Second annual HOPE Week encourages students to support each other

Second annual HOPE Week

encourages students

to support each other


By Linda Petersen

Staff writer

Mar. 22, 2018


GUNNISON—Gunnison Valley High School kicked off its second annual HOPE Week on Monday with an assembly.

At the assembly, BYU professor Hank Smith talked to them about positive choices and supporting one another. Smith also shared with his audience tools they could use to make better choices for themselves and with their peers.

The school’s 12-member HOPE Squad is made up of students chosen for their empathic nature and willingness to include everyone. Each of them is trained to help others find the resources they need in times of crisis and strive to create a positive environment in the school.

HOPE is an acronym for Hold On, Persuade and Empower, and the members of the HOPE Squad have spent the week building a spirit of positive learning through activities.

Activities have included games, a poster contest and the opportunity to post to “The Wall of HOPE.”

Students have also had the opportunity to meet with various agencies throughout the community which specialize in helping teens overcome addiction and prevent suicide.

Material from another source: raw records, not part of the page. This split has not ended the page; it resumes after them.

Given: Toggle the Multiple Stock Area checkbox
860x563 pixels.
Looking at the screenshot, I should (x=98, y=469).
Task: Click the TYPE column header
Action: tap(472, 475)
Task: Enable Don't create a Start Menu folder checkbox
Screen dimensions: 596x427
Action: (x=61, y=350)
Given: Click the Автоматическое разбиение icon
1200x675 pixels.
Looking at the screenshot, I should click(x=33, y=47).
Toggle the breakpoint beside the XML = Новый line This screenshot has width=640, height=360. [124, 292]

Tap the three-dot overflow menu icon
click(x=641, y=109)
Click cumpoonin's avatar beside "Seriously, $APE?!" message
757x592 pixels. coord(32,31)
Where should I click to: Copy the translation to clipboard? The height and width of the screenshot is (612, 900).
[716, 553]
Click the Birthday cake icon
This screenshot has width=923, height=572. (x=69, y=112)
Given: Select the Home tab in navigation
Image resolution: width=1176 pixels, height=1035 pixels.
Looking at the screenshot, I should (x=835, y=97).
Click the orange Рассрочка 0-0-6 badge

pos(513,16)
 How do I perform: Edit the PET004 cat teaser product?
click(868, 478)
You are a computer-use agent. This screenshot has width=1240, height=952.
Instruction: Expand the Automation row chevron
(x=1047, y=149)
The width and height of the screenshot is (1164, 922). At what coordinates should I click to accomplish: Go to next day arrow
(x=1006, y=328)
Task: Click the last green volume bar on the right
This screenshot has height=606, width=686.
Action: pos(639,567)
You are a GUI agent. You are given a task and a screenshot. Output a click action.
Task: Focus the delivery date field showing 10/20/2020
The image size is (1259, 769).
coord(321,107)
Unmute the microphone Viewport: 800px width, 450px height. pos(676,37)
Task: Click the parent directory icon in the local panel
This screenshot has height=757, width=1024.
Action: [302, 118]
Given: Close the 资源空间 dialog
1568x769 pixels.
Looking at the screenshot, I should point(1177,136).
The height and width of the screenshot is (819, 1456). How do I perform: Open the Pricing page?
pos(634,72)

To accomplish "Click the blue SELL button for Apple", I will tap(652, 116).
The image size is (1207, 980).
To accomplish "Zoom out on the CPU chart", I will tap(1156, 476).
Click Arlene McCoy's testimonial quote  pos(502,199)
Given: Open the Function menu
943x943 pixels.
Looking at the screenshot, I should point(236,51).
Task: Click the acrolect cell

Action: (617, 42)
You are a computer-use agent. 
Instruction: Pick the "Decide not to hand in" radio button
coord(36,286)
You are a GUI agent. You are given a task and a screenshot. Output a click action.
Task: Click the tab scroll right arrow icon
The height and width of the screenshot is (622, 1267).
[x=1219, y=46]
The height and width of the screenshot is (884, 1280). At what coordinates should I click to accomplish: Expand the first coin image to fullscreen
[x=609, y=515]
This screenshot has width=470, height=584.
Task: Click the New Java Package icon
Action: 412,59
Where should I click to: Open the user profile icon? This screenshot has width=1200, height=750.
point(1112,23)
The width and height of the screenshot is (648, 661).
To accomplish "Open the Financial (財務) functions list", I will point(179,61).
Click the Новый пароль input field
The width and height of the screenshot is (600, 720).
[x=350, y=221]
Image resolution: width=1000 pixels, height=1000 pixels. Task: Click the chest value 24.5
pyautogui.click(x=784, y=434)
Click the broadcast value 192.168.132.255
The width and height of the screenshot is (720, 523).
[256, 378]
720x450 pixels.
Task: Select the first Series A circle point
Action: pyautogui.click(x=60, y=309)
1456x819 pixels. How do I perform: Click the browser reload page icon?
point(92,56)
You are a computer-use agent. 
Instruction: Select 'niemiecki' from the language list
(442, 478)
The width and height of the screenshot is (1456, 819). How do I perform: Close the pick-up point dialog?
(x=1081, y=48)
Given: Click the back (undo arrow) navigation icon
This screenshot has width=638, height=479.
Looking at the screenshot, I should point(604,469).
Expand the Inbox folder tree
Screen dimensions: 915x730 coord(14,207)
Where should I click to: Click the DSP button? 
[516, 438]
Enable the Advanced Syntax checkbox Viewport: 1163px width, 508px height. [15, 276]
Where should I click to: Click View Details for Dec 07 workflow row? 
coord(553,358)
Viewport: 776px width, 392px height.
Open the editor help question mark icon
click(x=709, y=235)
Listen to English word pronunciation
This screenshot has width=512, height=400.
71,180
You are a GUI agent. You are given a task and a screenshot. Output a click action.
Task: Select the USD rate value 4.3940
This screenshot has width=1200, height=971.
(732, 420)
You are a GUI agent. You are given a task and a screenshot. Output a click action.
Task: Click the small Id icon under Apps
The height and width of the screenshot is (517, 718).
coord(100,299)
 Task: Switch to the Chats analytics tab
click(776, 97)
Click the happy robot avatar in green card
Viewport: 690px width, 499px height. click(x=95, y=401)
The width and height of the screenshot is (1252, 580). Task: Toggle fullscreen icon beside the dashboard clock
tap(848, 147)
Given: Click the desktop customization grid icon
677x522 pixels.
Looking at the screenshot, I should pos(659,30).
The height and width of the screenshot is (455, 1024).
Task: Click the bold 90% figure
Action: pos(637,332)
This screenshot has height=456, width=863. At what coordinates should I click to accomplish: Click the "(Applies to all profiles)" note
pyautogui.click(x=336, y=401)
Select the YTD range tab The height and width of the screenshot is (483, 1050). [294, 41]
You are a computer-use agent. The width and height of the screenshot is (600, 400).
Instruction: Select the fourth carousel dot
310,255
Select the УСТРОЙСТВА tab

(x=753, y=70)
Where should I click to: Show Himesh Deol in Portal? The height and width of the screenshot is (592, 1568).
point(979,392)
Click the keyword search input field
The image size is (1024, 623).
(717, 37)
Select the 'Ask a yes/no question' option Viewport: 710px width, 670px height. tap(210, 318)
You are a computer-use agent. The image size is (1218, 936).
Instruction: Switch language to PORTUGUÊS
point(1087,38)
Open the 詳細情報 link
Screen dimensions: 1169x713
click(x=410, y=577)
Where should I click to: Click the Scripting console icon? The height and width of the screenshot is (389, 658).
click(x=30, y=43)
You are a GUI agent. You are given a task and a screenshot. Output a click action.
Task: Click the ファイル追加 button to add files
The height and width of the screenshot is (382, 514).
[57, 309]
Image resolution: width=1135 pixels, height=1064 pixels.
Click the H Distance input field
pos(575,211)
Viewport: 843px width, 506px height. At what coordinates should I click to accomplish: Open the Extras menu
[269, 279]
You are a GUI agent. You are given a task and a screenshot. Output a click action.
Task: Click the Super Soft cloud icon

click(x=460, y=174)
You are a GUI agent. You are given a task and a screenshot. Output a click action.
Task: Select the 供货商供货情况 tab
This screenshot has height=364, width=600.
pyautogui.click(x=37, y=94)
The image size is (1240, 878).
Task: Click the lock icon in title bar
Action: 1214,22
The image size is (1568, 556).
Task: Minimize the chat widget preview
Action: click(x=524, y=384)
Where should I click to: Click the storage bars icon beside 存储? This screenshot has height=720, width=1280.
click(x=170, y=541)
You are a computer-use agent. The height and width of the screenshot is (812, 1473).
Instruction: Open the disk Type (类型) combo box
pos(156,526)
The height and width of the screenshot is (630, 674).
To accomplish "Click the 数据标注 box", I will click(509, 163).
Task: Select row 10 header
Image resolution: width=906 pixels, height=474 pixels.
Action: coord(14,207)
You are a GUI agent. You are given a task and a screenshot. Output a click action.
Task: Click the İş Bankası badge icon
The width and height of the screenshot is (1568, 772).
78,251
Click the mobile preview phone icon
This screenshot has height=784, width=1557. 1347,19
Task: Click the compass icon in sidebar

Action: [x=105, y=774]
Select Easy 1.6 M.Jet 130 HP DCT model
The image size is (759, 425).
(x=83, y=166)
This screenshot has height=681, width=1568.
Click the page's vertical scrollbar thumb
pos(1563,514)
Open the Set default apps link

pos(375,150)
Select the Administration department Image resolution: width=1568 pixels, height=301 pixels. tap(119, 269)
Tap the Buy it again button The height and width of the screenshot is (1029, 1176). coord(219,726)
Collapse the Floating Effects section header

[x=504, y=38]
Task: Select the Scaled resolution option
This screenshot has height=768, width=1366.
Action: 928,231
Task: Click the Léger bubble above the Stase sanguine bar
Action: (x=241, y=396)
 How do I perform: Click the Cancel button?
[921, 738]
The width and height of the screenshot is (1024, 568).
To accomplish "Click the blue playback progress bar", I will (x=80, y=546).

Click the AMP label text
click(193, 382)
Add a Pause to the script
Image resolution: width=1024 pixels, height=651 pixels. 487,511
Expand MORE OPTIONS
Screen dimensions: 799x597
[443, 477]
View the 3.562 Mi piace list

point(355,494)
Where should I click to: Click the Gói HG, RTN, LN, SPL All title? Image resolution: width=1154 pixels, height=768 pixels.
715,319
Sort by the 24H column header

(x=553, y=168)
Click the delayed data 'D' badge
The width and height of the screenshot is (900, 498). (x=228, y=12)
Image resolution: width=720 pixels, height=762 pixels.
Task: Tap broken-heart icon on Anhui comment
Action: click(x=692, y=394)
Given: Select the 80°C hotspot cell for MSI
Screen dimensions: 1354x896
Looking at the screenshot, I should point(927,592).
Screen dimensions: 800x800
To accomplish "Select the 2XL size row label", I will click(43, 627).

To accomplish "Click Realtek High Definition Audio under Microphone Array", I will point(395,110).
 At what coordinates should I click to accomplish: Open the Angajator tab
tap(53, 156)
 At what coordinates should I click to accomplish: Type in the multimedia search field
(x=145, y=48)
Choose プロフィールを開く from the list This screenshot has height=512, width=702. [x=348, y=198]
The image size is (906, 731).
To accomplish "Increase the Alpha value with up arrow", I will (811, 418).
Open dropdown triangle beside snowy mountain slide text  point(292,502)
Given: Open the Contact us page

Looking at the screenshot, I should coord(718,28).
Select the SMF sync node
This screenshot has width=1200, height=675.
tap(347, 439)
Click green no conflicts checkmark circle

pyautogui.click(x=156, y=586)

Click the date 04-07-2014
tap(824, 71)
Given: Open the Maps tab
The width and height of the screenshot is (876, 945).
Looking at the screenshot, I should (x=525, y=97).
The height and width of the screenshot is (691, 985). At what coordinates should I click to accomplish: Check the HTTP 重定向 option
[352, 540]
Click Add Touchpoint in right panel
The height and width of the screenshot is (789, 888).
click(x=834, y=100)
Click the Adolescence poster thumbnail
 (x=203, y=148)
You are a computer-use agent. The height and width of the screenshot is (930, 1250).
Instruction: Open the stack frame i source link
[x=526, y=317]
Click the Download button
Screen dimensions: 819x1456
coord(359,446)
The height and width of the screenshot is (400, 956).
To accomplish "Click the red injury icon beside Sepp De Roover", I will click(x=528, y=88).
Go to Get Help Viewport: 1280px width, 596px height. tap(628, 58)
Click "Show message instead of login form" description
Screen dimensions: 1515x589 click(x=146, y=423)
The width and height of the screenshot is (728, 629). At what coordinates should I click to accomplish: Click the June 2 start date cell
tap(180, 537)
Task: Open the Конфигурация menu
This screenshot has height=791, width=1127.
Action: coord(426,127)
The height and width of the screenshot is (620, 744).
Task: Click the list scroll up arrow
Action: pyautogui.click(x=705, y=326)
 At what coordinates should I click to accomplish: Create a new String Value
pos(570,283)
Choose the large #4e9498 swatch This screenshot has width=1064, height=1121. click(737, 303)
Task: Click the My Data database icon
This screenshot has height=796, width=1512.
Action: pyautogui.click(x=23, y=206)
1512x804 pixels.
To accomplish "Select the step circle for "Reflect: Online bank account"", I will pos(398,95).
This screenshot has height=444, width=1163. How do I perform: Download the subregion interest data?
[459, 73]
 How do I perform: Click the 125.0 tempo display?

HOPE Squad was started in 1998 by Greg Hudnall, a Utah County high school principal, after he was called upon to identify a 14-year-old student who had committed suicide. Shaken by the experience, Hudnall vowed to do everything in his power to help stem the flood of teen suicides.

At that time, Provo School District was experiencing one to two suicides a year among its students.

Since that time, HOPE Squads have spread across the state and to neighboring states.

HOPE Squad members are considered the eyes and ears of a school. They are trained to watch for at-risk students, to recognize warning signs in depressed or suicidal peers and to report those signs to an adult.